Book Synopsis Potato by : John Reader

Download or read book Potato written by John Reader and published by . This book was released on 2011 with total page 315 pages. Available in PDF, EPUB and Kindle. Book excerpt: Photojournalist Reader (Africa: A Biography of the Continent) traces the humble potato from its roots in the Peruvian Andes to J.R. Simplot's multibillion-dollar-a-year French fry business. Despite its predilection to disease, the potato is a highly adaptable, high-yield, and nutrient-packed foodstuff. While this title focuses primarily on the potato's presence in South America and Europe, it also touches on Papua New Guinea, New Zealand, and China-currently the world's largest producer and consumer of potatoes. Verdict: Curiously little attention is paid to the tuber's contributions to the culinary and beverage landscape; the UK subtitle of this work, "The Potato in World History," provides a more accurate description of the focus of the text.

The Potato

The Potato
Author :
Publisher : Farrar, Straus and Giroux
Total Pages : 340
Release :
ISBN-10 : 9781466812437
ISBN-13 : 1466812435
Rating : 4/5 (37 Downloads)

Book Synopsis The Potato by : Larry Zuckerman

Download or read book The Potato written by Larry Zuckerman and published by Farrar, Straus and Giroux. This book was released on 1999-10-25 with total page 340 pages. Available in PDF, EPUB and Kindle. Book excerpt: The Potato tells the story of how a humble vegetable, once regarded as trash food, had as revolutionary an impact on Western history as the railroad or the automobile.
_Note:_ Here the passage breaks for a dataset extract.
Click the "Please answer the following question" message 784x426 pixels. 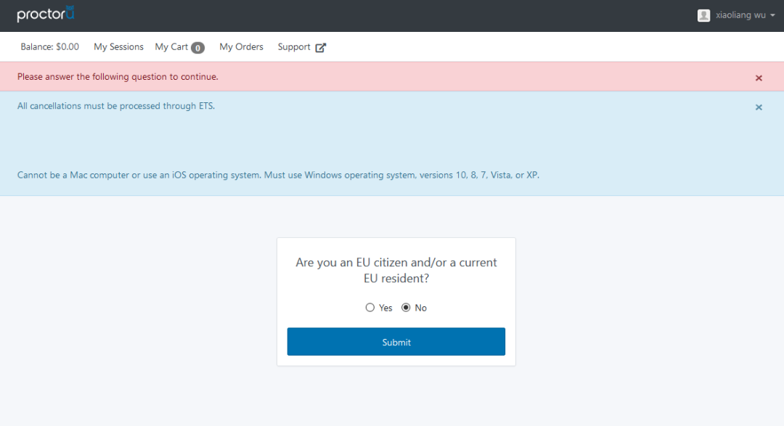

Using Ireland, England, France, and the United States as examples, Larry Zuckerman shows how daily life from the 1770s until World War I would have been unrecognizable-perhaps impossible-without the potato, which functioned as fast food, famine insurance, fuel and labor saver, budget stretcher, and bank loan, as well as delicacy. Drawing on personal diaries, contemporaneous newspaper accounts, and other primary sources, this is popular social history at its liveliest and most illuminating.